Word and element locating data —
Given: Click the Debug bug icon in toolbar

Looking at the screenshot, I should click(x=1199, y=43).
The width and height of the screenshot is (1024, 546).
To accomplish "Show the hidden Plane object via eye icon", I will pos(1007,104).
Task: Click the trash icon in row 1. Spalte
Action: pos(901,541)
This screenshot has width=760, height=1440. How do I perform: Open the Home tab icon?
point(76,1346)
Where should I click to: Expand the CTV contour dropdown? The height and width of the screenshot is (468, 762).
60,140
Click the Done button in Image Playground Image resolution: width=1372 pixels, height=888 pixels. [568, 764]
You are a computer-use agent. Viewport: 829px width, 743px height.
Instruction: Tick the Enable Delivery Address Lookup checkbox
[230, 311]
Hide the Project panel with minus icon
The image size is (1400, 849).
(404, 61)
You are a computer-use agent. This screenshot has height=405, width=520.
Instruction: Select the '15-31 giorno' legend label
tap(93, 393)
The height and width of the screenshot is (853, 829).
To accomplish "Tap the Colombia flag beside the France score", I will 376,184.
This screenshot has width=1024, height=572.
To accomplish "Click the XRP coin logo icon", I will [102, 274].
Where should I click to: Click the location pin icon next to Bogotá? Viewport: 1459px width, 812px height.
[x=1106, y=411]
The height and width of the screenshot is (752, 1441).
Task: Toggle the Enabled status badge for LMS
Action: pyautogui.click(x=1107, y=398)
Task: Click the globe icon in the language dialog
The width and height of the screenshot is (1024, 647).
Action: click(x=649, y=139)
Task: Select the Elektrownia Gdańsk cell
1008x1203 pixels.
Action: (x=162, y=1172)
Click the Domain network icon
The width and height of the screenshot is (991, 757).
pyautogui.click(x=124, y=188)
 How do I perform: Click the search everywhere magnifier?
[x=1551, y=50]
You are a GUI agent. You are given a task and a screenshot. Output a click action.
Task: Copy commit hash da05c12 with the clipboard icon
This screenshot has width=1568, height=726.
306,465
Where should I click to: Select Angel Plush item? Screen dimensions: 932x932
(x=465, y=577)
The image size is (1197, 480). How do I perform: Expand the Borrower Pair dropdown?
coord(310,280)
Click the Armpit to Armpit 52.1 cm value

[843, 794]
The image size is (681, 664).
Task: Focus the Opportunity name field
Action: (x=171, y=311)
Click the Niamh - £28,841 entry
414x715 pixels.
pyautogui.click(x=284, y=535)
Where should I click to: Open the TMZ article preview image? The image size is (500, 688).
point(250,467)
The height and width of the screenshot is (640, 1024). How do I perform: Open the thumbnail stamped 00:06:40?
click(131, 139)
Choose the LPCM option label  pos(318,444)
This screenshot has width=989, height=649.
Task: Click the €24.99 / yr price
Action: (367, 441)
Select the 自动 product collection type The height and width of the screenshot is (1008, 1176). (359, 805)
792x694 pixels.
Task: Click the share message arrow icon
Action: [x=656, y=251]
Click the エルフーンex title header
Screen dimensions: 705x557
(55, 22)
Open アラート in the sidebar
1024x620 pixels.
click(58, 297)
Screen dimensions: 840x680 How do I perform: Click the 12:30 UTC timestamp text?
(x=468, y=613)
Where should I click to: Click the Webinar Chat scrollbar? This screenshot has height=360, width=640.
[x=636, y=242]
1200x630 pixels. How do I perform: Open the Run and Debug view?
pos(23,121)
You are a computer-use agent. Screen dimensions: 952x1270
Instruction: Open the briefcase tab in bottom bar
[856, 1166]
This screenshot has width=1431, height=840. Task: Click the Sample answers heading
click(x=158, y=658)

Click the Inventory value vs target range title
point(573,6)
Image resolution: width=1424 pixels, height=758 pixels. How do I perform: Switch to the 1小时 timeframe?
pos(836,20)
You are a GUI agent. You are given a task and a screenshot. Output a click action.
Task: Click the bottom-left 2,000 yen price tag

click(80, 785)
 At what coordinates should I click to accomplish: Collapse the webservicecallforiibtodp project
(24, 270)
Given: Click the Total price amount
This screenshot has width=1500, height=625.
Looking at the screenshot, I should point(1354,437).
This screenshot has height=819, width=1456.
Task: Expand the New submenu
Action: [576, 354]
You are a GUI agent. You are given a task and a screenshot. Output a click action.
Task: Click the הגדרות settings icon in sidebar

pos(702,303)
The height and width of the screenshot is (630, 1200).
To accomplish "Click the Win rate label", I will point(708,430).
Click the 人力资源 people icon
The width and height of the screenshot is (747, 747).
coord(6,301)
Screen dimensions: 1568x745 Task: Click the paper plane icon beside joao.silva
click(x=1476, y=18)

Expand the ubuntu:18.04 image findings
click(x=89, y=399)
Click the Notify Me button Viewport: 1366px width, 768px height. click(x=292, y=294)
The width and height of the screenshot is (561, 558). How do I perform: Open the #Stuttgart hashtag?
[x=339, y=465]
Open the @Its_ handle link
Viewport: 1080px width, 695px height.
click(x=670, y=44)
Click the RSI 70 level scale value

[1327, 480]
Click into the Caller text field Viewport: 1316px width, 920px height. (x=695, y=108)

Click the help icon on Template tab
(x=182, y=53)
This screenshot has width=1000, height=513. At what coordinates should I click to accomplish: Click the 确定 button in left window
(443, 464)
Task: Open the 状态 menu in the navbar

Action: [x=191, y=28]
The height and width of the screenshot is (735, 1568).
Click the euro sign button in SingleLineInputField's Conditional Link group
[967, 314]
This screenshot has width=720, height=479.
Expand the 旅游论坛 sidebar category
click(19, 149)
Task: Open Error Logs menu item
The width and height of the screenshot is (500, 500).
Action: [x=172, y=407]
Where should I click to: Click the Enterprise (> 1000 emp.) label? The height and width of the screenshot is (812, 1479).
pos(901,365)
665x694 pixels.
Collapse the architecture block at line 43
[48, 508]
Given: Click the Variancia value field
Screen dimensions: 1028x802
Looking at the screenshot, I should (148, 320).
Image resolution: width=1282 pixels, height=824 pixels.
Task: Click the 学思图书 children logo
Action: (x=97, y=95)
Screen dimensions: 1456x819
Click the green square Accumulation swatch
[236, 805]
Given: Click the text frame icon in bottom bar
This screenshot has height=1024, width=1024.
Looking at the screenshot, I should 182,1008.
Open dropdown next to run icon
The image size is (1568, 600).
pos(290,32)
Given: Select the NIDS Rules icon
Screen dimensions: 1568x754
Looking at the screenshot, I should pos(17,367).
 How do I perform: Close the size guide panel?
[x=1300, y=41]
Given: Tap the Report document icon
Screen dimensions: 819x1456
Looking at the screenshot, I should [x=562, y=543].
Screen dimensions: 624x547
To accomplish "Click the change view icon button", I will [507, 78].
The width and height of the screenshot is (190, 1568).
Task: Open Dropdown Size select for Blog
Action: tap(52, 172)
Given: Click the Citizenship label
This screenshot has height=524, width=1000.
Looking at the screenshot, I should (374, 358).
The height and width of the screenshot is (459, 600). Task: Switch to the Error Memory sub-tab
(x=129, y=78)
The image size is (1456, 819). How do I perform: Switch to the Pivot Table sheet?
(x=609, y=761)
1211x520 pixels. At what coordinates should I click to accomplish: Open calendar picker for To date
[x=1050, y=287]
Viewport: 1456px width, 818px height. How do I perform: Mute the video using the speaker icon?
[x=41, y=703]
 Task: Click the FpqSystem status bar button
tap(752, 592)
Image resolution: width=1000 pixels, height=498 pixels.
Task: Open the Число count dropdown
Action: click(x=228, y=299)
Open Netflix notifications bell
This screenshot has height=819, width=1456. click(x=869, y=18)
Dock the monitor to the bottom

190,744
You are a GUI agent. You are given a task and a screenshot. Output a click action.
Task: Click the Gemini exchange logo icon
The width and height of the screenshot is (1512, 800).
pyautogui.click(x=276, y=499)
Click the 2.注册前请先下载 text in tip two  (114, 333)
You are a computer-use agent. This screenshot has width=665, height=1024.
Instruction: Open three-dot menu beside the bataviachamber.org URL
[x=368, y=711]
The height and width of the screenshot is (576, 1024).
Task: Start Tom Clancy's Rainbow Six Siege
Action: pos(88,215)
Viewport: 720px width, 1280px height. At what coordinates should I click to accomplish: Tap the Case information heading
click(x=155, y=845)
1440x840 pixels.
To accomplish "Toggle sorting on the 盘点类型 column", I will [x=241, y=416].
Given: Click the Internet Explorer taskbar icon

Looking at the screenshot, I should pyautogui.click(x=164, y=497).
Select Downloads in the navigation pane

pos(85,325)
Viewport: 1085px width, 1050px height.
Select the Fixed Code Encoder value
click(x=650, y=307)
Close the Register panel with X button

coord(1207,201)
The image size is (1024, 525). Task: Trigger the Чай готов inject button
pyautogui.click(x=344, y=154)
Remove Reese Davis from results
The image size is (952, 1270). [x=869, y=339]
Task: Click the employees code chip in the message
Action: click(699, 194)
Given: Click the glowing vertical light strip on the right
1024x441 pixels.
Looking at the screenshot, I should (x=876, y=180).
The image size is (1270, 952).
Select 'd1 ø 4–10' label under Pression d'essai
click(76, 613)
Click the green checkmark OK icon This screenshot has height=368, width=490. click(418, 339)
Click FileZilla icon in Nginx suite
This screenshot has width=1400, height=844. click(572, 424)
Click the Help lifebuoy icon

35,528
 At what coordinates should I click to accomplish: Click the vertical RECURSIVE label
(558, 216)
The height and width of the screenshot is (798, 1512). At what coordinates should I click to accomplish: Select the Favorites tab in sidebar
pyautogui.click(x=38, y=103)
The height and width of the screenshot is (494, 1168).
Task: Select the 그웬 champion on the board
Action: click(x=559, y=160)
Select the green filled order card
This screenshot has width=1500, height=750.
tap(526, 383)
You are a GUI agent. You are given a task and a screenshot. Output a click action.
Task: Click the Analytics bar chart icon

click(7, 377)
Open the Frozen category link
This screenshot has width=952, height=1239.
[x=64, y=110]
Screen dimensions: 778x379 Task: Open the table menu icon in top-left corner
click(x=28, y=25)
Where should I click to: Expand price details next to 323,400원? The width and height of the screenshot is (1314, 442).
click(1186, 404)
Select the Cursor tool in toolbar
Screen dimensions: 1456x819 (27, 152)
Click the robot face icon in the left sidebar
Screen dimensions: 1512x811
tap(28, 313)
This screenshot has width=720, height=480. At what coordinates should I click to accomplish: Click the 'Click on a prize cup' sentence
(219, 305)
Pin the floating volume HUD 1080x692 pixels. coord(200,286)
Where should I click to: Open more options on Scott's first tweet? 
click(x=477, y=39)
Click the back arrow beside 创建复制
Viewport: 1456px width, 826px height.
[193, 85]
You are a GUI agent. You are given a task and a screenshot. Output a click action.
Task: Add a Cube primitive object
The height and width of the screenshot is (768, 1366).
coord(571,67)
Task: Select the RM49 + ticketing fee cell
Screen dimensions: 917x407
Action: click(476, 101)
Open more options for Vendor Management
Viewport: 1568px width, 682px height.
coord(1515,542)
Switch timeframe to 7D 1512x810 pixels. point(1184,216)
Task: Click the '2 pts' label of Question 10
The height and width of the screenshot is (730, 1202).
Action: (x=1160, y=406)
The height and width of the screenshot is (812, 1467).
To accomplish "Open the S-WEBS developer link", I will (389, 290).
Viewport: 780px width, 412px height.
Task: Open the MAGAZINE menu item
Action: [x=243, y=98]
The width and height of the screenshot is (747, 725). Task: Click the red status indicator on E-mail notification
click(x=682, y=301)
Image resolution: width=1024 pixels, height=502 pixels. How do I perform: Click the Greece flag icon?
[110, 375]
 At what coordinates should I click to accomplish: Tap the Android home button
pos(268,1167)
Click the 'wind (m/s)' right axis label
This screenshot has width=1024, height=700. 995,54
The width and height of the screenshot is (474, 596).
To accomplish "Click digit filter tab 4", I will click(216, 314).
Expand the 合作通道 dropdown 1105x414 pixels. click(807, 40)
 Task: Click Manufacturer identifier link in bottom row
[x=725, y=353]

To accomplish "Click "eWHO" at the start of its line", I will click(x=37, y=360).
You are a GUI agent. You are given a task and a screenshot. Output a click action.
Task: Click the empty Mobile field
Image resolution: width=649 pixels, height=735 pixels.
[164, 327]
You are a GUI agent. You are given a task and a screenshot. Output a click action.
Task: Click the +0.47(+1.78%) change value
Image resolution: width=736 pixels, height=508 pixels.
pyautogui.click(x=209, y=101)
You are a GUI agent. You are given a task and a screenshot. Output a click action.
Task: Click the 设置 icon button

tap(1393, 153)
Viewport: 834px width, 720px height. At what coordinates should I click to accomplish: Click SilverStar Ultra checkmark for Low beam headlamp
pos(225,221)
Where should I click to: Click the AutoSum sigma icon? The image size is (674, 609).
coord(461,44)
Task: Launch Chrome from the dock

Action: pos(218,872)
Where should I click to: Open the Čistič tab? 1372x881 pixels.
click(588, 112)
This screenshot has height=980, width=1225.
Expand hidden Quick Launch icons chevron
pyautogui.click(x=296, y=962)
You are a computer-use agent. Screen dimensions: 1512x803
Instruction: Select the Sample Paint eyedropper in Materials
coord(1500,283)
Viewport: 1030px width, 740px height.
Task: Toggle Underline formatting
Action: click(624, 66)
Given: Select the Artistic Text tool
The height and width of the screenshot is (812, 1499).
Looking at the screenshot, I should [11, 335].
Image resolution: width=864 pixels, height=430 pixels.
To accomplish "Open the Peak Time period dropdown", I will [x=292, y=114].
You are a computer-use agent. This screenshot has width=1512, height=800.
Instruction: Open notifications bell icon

Aim — Extract every line exactly as it stands, from the line containing "The height and width of the screenshot is (459, 600)." down to the line containing "Action: click(x=228, y=299)", including both of those lines.

Response —
The height and width of the screenshot is (459, 600). Task: Switch to the Error Memory sub-tab
(x=129, y=78)
The image size is (1456, 819). How do I perform: Switch to the Pivot Table sheet?
(x=609, y=761)
1211x520 pixels. At what coordinates should I click to accomplish: Open calendar picker for To date
[x=1050, y=287]
Viewport: 1456px width, 818px height. How do I perform: Mute the video using the speaker icon?
[x=41, y=703]
 Task: Click the FpqSystem status bar button
tap(752, 592)
Image resolution: width=1000 pixels, height=498 pixels.
Task: Open the Число count dropdown
Action: click(x=228, y=299)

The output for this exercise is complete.